TO DO
Search the records for "yellow" and copy each line that holds it.

[Source records]
■ ■ ■ ■

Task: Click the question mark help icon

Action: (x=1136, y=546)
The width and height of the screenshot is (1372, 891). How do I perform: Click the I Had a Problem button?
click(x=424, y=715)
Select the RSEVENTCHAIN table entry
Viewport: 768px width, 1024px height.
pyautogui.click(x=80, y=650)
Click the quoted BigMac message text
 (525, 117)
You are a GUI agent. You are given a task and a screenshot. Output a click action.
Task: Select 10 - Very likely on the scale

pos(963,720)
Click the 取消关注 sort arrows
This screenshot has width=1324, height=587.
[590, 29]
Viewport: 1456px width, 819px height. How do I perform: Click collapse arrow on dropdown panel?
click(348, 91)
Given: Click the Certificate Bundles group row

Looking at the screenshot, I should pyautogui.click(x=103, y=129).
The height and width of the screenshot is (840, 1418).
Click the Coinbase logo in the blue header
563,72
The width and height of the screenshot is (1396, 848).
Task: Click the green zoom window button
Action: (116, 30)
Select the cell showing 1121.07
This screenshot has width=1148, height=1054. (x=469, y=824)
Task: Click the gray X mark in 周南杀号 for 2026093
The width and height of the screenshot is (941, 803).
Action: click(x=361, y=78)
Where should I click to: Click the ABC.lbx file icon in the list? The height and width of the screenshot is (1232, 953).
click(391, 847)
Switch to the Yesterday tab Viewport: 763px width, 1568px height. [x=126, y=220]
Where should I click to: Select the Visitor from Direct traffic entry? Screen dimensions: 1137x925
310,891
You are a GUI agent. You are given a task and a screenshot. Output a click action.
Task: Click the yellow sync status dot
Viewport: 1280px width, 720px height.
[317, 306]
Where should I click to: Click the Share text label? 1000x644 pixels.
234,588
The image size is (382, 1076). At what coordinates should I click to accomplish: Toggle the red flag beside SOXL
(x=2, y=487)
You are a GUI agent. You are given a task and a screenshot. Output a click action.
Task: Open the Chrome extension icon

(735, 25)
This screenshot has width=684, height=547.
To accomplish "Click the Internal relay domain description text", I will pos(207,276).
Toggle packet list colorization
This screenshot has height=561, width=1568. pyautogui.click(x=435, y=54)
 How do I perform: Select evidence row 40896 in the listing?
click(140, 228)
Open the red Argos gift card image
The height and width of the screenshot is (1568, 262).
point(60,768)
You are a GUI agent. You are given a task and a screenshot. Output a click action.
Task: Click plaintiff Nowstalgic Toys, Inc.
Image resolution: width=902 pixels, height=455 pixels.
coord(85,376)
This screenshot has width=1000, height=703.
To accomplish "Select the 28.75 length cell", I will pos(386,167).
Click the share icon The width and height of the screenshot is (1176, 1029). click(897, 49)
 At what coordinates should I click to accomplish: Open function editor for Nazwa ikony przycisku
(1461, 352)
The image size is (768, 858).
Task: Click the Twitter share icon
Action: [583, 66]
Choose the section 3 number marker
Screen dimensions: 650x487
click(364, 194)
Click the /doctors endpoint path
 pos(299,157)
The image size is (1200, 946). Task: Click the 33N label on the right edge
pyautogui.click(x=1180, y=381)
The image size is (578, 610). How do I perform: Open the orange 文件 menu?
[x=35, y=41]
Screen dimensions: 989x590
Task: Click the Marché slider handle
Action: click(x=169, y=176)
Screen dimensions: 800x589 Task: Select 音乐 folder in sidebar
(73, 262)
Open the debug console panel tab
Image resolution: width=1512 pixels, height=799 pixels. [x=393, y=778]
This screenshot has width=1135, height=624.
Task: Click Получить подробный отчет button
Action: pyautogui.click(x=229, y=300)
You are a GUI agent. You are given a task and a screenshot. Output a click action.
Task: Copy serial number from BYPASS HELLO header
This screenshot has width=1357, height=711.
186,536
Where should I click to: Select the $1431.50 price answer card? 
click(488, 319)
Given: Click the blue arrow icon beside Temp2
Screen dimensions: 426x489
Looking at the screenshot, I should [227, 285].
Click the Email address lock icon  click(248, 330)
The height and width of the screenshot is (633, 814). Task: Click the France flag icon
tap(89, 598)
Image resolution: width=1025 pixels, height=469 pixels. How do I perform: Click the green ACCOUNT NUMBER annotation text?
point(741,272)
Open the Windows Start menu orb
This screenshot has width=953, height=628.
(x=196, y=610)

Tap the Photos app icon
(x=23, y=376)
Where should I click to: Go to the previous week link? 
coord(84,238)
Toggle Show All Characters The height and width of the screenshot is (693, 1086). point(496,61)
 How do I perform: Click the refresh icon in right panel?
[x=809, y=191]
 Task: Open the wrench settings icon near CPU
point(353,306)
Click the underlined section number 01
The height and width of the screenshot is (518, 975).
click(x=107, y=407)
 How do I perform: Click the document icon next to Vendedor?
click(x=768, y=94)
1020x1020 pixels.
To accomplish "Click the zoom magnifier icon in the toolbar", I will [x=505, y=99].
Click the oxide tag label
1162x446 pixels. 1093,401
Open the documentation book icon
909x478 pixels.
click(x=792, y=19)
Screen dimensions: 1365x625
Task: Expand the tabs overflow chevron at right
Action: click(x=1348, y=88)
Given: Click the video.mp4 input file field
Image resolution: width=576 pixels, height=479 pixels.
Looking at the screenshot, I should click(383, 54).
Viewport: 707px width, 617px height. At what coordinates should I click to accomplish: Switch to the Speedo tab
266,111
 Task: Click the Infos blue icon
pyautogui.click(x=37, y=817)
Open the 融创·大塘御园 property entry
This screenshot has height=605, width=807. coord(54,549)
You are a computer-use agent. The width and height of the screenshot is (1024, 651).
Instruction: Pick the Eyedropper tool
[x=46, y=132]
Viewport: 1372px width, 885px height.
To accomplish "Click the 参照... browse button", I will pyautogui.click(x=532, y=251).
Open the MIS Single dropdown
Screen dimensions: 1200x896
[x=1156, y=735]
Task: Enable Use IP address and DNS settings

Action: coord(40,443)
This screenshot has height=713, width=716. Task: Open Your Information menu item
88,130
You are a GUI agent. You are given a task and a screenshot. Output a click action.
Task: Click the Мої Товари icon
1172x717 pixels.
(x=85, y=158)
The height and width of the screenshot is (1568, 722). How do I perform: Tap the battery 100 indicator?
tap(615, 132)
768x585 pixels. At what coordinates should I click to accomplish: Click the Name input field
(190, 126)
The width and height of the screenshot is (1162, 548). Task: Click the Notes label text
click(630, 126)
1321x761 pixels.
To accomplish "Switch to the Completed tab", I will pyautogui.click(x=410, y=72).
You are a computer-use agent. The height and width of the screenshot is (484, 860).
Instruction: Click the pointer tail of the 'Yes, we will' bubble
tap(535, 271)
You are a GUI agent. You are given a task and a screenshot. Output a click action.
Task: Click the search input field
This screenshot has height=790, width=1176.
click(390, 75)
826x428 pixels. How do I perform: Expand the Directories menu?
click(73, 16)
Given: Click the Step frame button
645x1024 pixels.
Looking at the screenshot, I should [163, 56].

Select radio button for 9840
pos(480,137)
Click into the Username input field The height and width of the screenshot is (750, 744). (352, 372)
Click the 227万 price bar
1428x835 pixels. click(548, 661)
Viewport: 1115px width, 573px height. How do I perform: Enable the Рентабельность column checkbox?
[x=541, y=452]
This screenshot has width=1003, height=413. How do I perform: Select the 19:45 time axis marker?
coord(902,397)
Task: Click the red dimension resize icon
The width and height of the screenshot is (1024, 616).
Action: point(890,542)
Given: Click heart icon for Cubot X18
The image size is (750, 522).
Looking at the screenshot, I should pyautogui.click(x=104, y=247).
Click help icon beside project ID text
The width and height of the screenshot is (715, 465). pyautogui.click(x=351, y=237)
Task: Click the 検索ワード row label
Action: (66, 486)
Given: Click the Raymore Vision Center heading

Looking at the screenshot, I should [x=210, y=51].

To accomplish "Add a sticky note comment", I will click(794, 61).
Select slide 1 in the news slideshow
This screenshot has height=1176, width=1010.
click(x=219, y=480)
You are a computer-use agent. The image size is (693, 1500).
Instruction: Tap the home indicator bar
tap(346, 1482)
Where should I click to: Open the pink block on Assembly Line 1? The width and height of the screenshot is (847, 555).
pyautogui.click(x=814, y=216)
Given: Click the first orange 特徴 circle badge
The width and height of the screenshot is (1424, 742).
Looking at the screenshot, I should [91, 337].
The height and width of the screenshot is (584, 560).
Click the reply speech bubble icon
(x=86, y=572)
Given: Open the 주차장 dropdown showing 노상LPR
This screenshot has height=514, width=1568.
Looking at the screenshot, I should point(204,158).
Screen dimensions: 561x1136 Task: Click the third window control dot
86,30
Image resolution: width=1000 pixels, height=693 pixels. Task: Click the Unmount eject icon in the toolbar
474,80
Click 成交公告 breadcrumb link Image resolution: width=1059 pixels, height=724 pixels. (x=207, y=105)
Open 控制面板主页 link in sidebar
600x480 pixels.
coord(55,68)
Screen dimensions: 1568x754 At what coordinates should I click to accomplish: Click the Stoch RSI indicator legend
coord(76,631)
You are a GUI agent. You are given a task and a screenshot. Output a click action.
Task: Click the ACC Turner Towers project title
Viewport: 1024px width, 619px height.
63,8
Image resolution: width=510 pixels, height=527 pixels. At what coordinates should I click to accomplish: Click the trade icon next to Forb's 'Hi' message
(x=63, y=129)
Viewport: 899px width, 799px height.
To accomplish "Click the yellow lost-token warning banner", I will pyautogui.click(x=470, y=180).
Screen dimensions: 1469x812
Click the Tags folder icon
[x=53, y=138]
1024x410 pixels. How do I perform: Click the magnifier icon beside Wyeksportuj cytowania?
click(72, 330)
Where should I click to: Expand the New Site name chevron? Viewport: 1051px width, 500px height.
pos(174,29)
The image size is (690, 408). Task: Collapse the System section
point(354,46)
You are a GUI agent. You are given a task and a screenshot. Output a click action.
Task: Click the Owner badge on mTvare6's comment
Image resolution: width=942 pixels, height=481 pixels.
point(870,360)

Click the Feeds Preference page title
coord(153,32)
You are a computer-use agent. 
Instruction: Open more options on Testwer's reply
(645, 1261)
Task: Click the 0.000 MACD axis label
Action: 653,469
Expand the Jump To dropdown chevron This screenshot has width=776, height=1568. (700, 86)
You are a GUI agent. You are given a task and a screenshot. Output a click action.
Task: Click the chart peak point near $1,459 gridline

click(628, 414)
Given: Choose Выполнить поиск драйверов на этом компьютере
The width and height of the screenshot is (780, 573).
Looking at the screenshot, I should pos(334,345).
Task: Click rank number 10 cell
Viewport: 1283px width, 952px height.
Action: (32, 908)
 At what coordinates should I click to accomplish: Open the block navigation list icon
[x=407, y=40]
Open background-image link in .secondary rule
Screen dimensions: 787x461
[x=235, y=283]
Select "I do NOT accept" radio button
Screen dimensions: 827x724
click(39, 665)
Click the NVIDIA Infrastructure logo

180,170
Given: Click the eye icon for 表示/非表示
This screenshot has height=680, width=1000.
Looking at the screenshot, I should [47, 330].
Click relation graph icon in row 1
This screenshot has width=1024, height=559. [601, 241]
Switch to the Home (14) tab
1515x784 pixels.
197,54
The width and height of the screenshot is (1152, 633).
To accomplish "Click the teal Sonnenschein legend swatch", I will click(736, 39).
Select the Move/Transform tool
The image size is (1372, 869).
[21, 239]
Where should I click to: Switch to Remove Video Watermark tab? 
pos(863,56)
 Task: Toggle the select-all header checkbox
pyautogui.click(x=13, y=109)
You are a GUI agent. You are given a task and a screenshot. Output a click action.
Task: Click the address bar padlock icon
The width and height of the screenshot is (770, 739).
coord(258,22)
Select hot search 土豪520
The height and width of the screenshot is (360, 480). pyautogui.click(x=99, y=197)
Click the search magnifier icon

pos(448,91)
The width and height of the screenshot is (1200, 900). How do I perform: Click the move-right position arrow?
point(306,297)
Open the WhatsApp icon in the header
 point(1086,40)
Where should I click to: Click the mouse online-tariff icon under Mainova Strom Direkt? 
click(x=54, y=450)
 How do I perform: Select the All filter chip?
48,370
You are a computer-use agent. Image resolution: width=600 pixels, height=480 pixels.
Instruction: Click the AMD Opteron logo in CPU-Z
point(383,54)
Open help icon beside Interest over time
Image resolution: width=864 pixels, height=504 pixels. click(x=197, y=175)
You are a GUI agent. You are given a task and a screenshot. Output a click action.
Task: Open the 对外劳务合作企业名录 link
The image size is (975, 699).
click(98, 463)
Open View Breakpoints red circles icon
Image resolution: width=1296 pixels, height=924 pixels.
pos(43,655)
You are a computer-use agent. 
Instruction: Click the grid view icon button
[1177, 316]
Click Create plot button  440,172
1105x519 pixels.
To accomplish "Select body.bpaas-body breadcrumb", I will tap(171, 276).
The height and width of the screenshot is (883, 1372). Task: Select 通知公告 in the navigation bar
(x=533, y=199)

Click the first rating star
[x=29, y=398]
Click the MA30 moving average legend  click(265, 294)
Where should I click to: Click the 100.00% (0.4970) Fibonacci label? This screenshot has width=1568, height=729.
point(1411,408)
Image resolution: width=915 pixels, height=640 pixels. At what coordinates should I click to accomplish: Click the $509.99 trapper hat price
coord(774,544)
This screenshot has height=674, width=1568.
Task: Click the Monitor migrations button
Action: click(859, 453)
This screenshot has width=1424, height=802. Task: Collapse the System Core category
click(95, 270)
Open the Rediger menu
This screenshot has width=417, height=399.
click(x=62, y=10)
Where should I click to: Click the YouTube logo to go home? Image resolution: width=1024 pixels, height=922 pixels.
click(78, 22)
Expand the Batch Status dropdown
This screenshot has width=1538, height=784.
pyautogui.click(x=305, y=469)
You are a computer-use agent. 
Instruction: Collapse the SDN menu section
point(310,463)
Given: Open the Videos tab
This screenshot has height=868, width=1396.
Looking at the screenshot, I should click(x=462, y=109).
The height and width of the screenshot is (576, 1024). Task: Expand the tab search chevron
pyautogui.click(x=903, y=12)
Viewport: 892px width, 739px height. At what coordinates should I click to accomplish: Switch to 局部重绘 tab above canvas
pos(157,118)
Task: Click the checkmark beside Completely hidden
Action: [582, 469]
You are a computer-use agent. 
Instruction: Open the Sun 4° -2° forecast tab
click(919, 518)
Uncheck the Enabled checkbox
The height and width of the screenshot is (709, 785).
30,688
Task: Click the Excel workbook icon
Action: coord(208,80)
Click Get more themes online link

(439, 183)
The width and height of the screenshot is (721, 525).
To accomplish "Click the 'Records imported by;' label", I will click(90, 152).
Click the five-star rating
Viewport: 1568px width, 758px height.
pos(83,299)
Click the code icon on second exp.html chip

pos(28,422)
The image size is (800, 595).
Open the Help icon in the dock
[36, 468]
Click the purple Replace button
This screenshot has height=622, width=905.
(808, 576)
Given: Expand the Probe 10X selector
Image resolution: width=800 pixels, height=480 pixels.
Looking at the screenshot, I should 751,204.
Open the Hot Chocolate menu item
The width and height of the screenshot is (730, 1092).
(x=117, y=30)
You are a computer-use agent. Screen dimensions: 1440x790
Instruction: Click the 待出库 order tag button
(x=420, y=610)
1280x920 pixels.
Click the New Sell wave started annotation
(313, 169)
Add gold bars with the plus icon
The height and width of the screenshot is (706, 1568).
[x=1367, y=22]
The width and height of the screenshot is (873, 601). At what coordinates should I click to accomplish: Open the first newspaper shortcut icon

■ ■ ■ ■

WRITTEN ANSWER
Task: Click the yellow sync status dot
To accomplish "Click the yellow lost-token warning banner", I will pyautogui.click(x=470, y=180).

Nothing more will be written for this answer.